Zudem handelt es sich um eine neue Theorie, die übrigens von einigen Studien widerlegt wurde (4). Der Vater der Evolutionstheorie, Darwin himself, sah übrigens einen lockeren Zusammenhang zwischen Schönheit und Gesundheit.
Warum fahren wir so sehr auf Schönheit?
Einige Philosophen & Psychologen knüpfen an Platon und Hegel an, um diese Frage zu beantworten. Schönheit verweist damit auf etwas anderes, etwas viel Wichtigeres. Alain Botton zum Beispiel glaubt, es geht um ein ideales Leben oder einen perfekten Lebensstil, der sich in der Schönheit sinnlich verdichtet.
Mit den Worten des französischen Literaten Stendhal gesagt: “Schönheit ist ein Versprechen von Glück”
Vorteile von Schönheit (Halo-Effekt)
Schöne Kinder & Jugendliche erhalten bessere Noten
Schöne Menschen bekommen im Durchschnitt ein höheres Gehalt
Schöne Kinder erfahren mehr Zuneigung
Schöne Personen werden für glücklicher gehalten
Schöne werden erfolgreicher eingeschätzt
Schöne Menschen wirken klüger
Schönheiten erhalten mehr Aufmerksamkeit
Schönen wird schneller & mehr vertraut
Schönheitsempfinden hängt vom Umfeld ab
„Menschen beurteilen Schönheit im Kontext von sozialen Vergleichen, das heißt wir passen unser Schönheitsempfinden an unser Umfeld an. (…)

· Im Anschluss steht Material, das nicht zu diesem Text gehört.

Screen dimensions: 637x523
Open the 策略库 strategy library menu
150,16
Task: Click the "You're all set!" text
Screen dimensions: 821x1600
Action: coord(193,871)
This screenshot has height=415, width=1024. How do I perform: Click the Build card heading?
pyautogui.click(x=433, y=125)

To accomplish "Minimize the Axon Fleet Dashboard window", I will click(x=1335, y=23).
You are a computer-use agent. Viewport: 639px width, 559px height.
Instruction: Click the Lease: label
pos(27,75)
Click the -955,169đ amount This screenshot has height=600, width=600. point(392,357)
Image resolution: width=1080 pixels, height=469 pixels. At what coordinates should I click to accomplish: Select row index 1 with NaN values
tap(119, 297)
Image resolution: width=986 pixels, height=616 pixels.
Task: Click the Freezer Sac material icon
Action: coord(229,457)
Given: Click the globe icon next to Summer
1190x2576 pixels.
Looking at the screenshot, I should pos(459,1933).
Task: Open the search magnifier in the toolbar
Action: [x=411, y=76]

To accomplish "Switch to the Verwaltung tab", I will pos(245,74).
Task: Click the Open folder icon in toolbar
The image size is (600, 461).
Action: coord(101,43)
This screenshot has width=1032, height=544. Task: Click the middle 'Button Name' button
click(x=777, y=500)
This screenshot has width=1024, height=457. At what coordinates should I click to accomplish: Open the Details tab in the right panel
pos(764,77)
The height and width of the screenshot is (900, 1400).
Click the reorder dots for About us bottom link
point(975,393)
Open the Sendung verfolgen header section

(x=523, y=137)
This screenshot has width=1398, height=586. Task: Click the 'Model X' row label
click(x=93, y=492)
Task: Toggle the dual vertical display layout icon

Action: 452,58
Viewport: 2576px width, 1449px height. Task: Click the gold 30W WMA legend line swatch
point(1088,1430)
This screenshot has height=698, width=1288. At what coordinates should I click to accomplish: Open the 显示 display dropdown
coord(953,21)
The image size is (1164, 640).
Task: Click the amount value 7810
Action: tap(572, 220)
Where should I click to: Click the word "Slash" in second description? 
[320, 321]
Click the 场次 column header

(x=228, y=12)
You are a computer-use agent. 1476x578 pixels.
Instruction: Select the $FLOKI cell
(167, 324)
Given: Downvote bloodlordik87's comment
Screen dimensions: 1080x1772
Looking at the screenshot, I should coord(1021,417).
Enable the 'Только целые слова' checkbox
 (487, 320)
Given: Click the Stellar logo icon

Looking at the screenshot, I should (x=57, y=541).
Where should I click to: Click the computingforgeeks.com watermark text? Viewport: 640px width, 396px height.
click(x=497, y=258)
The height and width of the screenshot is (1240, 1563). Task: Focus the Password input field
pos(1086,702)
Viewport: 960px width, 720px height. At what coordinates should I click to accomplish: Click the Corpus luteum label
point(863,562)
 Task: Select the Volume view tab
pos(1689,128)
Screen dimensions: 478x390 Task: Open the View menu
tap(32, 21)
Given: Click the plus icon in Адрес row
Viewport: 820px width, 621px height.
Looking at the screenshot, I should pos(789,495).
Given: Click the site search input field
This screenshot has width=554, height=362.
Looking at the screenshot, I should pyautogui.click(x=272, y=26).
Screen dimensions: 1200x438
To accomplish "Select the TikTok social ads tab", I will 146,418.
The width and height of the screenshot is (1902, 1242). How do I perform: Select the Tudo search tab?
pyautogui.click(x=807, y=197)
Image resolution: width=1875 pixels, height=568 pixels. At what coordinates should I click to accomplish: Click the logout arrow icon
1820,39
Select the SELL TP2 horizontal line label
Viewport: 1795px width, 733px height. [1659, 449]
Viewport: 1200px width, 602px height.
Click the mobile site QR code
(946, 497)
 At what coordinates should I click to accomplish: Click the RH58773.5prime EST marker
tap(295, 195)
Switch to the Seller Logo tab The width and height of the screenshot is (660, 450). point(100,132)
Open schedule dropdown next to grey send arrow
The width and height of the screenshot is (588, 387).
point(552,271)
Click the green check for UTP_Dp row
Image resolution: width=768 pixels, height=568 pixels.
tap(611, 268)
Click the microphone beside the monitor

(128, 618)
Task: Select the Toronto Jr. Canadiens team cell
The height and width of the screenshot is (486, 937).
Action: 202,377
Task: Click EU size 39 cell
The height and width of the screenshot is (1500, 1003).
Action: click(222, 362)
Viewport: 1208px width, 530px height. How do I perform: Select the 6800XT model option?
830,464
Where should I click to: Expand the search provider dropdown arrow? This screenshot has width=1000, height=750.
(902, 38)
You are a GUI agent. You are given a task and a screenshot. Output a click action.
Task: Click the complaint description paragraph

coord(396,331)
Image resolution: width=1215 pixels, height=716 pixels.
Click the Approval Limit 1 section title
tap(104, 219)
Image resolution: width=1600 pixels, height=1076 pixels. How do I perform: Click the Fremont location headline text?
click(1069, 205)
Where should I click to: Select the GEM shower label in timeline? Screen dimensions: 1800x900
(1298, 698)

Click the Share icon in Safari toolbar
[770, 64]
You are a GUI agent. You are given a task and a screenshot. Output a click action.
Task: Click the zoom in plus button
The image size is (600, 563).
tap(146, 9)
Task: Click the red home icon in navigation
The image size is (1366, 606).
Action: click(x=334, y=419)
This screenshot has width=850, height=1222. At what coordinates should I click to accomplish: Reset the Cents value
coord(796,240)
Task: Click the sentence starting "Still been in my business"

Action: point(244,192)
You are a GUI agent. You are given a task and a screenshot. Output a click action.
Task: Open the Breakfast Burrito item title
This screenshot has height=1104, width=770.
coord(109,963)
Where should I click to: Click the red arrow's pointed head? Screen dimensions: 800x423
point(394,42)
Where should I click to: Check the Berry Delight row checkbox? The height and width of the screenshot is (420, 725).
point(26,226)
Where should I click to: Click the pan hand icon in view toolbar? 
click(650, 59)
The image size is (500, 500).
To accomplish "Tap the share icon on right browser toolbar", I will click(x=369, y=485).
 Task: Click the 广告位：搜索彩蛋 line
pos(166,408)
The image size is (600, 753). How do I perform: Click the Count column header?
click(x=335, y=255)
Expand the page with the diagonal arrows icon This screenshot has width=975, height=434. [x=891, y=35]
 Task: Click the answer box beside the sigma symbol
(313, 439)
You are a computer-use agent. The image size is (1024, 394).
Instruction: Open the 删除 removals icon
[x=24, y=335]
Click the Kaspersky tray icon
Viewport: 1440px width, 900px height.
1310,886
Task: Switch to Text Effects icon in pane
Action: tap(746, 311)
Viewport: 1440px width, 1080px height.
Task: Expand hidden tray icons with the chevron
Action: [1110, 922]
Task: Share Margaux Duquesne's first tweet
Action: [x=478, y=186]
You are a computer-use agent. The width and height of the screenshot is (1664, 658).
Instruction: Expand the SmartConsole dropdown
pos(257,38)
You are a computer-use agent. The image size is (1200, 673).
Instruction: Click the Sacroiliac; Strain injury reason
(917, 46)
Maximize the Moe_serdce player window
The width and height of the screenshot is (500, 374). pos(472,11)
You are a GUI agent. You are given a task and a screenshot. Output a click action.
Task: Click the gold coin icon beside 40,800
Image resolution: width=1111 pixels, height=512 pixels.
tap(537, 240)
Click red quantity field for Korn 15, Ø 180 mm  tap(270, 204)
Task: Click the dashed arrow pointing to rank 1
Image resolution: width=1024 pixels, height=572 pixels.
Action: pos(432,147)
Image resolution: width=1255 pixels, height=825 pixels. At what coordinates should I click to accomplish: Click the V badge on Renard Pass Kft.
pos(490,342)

Menschen verändern ihre Wahrnehmung sehr schnell, wenn sich ihre Vergleichsgruppe ändert.
Da spielen heute auch die Medien eine große Rolle, die uns mit anderen Schönheitsidealen konfrontieren.“ (Dr. Penke, 1)
Schönheit als Statussymbol
So subjektiv und kontextabhängig Schönheit auch ist, eins ist heute offensichtlich: Du wirst von den Medien zur Selbstoptimierung von Körper & Ethik aufgerufen.
"Schönheit ist machbar (…) Nichts muss echt sein, aber es soll echt aussehen." (Schönheitsforscherin Dr. Ruck, 1)
Forschern ist auch aufgefallen, dass eine Gesellschaft mit gutgehender Wirtschaft ein schlankeres Frauenideal hat, als eine der es nicht so gut geht.
Innerhalb einer Wohlfahrtsgesellschaft gibt es außerdem noch mal eine Differenzierung: Während in einkommensschwachen Bevölkerungsschichten der Körperkult regelrecht zur Schau gestellt wird (Solarium-Bräune, auffällig designte Fingernägel), setzen einkommensstarke Milieus auf gekünstelte Natürlichkeit.
Schönheit als gesellschaftlicher Wert
Schönheit als Wert zu definieren, hat lange Tradition. Eben spätestens seit Platon ist Schönheit moralisch aufgeladen (Halo-Effekt).
Schön sein ist heute aber noch einmal von besonderer Bedeutung:
„Man macht sich schön, da in jedem sozialen Kontext Wohlbefinden und Selbstsicherheit damit verbunden wird. Dieses Wohlbefinden und die Selbstsicherheit benötigen wir für unser gesellschaftliches Impressionsmanagement.
Sie gelten als Ausdruck einer erfolgreichen Persönlichkeit, denn sie lassen alltagsphilosophische Rückschlüsse über den sozialen Status, den beruflichen Erfolg und die körperliche Leistungsfähigkeit zu. Sie entscheiden letztendlich über Antipathie und Sympathie.
Körperliche Attraktivität spielt in unserer Kultur eine große Rolle, da sie als Faktor des persönlichen Erfolges interpretiert wird.“ (Kobald, 20)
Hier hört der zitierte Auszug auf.